President Howell Cobb, of the provisional Confederate Congress, administers the presidential oath of office to Davis, of Mississippi, as provisional President of the Confederate States. Not once does Davis mention slavery in his inaugural address. Instead the new president speaks about the ideals of the unanimous Declaration (of Independence) and the Preambles to the Constitutions for the united and Confederate States:
Our present condition, achieved in a manner unprecedented in the history of nations, illustrates the American idea that governments rest upon the consent of the governed, and that it is the right of the people to alter or abolish governments whenever they become destructive of the ends for which they were established.

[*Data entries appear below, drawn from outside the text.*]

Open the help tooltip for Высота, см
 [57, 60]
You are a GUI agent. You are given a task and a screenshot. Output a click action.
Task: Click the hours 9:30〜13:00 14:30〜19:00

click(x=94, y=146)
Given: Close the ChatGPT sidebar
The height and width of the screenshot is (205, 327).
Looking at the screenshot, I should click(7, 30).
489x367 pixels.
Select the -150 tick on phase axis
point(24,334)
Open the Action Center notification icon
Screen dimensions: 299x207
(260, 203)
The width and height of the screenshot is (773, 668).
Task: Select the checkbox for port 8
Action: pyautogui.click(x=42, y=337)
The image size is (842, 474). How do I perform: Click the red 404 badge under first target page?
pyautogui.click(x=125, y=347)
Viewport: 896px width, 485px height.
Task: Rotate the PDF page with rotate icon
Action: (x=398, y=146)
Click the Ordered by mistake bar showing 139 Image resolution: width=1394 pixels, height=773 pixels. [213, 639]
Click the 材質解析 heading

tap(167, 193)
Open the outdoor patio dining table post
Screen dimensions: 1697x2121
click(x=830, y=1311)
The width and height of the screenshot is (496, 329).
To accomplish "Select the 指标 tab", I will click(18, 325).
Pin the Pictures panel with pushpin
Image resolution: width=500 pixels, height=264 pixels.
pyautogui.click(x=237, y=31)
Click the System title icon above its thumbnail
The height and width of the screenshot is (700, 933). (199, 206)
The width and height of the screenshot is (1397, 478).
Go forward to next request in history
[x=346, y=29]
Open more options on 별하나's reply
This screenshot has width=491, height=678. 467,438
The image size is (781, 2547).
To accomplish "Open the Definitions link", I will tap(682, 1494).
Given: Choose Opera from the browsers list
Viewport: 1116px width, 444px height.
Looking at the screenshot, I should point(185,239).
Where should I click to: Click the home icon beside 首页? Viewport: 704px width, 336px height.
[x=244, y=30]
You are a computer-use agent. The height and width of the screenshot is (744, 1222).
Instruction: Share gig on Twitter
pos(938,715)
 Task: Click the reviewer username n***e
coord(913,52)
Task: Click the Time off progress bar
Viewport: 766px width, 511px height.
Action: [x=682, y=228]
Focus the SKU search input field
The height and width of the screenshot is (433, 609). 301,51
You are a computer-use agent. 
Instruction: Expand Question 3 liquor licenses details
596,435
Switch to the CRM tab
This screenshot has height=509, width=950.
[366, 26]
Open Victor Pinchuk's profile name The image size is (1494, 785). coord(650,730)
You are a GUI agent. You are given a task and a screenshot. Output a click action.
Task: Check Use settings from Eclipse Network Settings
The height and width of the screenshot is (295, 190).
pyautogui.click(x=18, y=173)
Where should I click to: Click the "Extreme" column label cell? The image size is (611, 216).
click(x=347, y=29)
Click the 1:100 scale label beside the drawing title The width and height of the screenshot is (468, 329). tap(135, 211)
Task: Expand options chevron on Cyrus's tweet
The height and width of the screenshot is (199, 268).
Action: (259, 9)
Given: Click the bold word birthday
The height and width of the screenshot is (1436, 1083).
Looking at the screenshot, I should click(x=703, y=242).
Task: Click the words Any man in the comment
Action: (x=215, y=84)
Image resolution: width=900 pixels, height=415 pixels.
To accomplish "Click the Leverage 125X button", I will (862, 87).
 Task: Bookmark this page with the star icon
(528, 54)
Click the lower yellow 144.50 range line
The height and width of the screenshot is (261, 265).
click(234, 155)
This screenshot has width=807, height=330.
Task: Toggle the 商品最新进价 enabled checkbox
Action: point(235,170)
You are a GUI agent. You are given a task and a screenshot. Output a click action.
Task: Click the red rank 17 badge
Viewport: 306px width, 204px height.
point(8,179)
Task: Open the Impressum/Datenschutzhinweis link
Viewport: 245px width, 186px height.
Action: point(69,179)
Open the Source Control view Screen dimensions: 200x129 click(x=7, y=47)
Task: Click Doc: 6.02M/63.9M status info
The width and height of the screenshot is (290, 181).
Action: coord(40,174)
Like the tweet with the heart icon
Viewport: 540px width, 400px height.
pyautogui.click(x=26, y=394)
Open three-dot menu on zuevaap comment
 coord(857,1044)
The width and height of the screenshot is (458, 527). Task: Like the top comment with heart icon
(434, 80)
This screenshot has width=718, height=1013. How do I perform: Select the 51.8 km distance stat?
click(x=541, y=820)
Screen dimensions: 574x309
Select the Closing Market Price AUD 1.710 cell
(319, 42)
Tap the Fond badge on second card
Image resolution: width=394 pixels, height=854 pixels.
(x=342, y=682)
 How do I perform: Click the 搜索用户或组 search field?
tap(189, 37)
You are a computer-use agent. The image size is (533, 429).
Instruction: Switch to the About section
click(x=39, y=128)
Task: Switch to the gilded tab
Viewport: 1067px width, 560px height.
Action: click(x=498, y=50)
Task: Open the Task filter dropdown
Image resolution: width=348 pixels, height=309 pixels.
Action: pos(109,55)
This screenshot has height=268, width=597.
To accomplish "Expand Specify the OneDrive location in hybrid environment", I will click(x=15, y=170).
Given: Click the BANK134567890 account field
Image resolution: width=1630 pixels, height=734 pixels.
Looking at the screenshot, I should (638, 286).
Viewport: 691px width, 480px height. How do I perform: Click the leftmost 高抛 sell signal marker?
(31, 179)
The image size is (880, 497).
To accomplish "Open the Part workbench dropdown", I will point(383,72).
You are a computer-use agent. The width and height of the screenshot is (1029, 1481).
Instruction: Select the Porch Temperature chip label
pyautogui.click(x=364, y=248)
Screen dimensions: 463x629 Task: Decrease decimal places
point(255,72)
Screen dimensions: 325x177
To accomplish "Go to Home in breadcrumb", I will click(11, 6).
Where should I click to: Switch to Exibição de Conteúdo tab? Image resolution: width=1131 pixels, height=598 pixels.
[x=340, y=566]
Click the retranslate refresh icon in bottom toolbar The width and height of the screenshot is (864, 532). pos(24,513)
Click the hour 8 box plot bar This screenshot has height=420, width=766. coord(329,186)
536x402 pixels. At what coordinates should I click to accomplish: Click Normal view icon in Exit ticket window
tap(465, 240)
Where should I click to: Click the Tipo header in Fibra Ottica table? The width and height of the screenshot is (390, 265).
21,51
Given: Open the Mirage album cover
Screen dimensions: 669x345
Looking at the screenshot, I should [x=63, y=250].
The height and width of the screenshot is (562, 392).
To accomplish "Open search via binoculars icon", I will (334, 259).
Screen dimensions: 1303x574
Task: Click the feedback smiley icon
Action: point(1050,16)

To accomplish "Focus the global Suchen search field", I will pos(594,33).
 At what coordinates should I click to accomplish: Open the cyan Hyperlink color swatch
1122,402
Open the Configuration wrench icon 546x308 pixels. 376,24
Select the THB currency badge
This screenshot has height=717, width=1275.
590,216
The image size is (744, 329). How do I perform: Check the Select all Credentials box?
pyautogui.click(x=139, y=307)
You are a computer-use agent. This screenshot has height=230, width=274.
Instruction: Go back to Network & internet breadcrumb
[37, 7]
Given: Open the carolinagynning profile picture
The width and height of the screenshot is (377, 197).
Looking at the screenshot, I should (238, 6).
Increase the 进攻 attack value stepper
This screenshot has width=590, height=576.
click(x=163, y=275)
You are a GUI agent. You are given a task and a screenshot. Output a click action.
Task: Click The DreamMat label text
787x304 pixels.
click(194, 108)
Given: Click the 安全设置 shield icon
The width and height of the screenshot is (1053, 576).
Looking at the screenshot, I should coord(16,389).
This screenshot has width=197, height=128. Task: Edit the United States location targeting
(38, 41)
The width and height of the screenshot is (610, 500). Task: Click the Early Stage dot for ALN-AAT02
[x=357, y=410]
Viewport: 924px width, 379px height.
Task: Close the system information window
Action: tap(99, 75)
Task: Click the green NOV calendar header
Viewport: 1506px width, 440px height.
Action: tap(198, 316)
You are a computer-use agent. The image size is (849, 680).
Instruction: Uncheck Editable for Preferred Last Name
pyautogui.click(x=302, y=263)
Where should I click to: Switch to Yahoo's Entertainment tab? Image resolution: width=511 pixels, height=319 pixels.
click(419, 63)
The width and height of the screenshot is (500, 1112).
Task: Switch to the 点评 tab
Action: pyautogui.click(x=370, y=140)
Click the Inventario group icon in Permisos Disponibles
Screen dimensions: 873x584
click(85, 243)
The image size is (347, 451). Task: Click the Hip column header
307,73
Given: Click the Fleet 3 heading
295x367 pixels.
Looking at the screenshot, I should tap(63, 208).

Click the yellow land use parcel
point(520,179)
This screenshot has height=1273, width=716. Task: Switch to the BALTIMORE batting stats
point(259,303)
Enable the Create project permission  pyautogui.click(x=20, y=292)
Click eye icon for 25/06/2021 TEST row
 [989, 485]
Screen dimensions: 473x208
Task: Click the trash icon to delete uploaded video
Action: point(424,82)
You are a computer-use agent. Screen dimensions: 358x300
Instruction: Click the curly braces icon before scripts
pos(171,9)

The declared purpose of the compact of Union from which we have withdrawn was “to establish justice, insure domestic tranquility, provide for the common defense, promote the general welfare, and secure the blessing of liberty to ourselves and our posterity;” and when, in the judgment of the sovereign States now composing this Confederacy, it had been perverted from the purposes for which it was ordained, and had ceased to answer the ends for which it was established, a peaceful appeal to the ballot-box declared that so far as they were concerned, the government created by that compact should cease to exist.
[updated 1/25/2025]
Subsequent Events:
Authority:
unanimous Declaration (of Independence), Paragraph 6
ccc-2point0.com/unanimous-declaration-of-independence
Provisional Confederate Constitution, Article II, Section 1 [Clause 6]
avalon.law.yale.edu/19th_century/csa_csapro.asp
References:
Bruce Catton, The Civil War, (New York: American Heritage, 1960; Boston: Houghton-Mifflin, 1987), 285.
Thomas J. DiLorenzo, Lincoln Unmasked: What you are not supposed to know about dishonest Abe, (New York: Crown-Forum, 2006), 115, 122.
Hudson Strode, Jefferson Davis, Volume I: American Patriot, (New York: Harcourt, Brace & Company, 1955), 402-03, 410.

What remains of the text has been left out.